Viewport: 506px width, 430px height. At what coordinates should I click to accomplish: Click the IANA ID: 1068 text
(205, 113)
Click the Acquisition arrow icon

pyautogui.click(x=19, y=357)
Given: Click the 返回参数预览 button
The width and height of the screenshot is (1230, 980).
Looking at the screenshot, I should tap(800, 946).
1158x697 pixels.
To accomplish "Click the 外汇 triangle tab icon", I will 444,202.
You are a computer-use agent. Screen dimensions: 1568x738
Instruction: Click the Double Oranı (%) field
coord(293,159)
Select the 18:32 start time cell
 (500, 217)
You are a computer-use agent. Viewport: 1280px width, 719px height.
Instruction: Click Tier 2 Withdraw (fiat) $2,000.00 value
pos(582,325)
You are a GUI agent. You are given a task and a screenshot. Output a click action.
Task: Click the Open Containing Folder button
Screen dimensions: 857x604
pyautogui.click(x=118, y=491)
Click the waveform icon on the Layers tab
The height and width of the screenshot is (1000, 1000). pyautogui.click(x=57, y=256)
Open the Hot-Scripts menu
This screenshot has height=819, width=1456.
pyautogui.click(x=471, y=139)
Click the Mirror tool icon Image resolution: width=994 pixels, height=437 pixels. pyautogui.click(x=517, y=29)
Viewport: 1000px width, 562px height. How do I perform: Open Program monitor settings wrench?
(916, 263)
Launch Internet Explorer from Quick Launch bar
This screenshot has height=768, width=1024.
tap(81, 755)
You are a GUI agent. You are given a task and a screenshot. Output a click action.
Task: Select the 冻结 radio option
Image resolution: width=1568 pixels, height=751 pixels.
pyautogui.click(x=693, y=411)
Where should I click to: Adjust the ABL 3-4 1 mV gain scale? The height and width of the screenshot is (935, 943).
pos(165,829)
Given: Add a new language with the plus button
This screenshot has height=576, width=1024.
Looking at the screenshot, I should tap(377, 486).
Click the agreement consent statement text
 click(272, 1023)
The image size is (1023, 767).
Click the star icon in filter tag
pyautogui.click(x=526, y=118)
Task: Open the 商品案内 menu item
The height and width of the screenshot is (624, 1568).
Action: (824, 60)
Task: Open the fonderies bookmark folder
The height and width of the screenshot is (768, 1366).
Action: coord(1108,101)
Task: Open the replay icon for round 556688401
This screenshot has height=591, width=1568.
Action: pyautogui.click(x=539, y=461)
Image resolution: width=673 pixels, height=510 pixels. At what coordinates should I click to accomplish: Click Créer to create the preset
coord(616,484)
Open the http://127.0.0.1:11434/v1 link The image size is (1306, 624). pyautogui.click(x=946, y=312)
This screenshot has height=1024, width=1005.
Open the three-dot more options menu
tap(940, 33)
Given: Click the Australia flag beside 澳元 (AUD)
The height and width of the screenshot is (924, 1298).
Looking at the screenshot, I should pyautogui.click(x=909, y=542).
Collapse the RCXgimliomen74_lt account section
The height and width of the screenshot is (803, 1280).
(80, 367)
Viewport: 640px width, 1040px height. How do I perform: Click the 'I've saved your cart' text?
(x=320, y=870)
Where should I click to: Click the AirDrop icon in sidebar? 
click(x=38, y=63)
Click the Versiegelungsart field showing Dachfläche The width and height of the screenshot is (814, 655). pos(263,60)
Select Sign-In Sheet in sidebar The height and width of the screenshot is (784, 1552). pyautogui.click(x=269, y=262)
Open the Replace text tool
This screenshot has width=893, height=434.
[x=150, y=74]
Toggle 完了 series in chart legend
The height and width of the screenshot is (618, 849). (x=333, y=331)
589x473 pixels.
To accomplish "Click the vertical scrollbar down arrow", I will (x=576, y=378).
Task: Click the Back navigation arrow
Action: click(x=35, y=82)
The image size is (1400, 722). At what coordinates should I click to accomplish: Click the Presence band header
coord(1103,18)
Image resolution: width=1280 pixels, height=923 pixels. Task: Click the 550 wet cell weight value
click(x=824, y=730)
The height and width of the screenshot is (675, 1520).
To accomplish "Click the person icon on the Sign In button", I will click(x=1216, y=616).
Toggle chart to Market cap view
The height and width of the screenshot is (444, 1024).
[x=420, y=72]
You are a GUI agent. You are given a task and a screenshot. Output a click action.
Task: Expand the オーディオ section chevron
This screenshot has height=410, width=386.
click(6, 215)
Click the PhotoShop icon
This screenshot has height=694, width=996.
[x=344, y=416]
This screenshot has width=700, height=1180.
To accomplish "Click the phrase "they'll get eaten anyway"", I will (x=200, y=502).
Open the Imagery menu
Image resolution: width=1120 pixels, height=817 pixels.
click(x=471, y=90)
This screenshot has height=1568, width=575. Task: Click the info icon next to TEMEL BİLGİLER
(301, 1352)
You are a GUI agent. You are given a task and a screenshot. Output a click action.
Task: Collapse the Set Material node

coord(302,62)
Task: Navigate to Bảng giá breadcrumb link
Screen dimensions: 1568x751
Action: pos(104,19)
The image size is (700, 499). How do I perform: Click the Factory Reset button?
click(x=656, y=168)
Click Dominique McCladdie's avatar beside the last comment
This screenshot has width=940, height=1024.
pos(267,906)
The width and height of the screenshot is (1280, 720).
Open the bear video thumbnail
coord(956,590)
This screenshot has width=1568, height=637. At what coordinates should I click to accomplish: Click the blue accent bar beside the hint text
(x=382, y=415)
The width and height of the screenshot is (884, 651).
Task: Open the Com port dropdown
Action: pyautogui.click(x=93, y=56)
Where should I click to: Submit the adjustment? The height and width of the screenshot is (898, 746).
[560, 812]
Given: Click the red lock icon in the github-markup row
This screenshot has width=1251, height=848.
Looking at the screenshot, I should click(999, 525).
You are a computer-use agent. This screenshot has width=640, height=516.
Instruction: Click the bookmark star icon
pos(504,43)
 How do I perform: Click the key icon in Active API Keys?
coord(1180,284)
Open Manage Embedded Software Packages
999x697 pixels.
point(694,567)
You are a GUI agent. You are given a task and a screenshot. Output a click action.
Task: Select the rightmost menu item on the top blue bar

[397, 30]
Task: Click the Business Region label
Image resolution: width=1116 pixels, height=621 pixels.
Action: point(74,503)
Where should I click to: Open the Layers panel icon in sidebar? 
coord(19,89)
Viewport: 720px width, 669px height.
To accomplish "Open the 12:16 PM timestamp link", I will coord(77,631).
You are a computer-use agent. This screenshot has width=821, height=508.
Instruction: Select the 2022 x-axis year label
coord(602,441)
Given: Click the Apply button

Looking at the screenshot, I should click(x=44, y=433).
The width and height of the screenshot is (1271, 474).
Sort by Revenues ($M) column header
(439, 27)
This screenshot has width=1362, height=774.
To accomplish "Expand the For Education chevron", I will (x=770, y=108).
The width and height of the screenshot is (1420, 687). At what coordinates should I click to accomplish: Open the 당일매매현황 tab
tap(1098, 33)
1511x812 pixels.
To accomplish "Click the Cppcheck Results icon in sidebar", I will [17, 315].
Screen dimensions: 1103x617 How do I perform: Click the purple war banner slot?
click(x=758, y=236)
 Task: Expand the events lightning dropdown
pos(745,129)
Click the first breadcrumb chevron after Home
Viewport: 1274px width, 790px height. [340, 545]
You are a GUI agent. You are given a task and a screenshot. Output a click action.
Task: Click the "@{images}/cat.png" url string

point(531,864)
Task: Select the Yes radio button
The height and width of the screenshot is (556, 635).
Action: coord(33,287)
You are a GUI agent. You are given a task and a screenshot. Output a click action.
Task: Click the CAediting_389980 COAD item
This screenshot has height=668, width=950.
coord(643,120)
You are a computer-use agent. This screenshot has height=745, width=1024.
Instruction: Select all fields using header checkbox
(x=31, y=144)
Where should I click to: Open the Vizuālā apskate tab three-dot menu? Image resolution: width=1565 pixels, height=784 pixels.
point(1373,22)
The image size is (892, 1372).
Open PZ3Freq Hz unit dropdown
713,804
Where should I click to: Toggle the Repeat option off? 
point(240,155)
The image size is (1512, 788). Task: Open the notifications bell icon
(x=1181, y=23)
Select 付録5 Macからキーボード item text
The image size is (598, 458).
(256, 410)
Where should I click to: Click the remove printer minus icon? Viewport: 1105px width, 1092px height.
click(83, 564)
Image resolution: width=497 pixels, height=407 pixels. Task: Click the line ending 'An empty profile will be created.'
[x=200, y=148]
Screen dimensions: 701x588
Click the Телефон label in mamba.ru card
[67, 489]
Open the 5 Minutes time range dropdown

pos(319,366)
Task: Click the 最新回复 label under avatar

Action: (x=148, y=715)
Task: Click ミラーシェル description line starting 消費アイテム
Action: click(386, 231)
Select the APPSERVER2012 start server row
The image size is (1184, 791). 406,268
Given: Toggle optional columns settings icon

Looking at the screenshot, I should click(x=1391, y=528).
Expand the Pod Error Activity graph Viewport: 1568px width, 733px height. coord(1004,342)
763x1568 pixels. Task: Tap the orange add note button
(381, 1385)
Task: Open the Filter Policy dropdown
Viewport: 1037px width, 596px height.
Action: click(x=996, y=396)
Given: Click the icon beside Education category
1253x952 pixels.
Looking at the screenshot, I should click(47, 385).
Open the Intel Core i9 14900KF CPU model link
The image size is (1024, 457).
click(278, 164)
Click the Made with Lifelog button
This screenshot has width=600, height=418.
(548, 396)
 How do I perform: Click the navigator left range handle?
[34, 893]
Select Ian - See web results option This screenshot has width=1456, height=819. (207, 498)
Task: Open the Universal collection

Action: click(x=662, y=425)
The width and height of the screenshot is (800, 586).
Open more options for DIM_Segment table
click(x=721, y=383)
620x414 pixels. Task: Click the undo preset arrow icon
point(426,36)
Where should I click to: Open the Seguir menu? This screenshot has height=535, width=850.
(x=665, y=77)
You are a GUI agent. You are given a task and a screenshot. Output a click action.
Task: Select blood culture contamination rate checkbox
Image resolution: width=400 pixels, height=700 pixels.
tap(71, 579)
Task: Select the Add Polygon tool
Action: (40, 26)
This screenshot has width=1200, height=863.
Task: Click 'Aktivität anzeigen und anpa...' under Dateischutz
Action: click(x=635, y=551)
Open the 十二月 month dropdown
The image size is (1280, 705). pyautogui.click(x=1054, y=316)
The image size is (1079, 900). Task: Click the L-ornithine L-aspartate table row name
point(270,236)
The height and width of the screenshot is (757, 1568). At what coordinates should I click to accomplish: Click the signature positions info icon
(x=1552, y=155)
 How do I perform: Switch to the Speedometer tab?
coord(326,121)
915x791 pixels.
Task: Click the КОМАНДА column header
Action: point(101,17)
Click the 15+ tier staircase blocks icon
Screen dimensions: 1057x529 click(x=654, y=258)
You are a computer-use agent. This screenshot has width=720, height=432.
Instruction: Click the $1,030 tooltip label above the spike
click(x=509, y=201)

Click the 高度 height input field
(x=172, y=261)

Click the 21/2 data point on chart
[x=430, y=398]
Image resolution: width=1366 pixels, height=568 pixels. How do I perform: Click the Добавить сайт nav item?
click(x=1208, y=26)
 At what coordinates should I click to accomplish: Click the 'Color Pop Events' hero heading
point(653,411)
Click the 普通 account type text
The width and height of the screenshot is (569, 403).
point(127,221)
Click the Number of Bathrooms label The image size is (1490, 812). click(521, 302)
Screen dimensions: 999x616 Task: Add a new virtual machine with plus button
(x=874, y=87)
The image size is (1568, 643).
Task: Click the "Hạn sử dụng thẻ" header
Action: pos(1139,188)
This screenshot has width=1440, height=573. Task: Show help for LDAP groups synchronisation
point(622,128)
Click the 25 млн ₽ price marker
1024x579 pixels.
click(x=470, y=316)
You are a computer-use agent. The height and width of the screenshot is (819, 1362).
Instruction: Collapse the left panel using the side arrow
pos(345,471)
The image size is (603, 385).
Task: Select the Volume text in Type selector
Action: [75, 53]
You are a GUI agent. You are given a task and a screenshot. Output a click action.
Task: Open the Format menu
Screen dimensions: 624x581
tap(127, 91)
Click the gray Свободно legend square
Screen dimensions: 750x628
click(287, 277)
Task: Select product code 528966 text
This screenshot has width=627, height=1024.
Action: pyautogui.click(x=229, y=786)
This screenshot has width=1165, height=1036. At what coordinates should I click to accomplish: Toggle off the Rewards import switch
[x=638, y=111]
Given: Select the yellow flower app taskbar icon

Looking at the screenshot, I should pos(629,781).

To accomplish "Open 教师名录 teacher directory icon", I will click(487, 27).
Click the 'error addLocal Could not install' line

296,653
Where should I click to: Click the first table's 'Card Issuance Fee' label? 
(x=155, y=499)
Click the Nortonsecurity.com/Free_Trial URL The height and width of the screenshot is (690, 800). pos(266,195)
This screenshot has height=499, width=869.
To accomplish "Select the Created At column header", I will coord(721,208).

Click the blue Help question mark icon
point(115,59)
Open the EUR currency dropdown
■ ■ ■ ■
*Instructions to follow:*
Identify each line in the records above that contains the word "section", and copy it out in full.

*Output for this exercise:*
Collapse the RCXgimliomen74_lt account section
Task: Expand the オーディオ section chevron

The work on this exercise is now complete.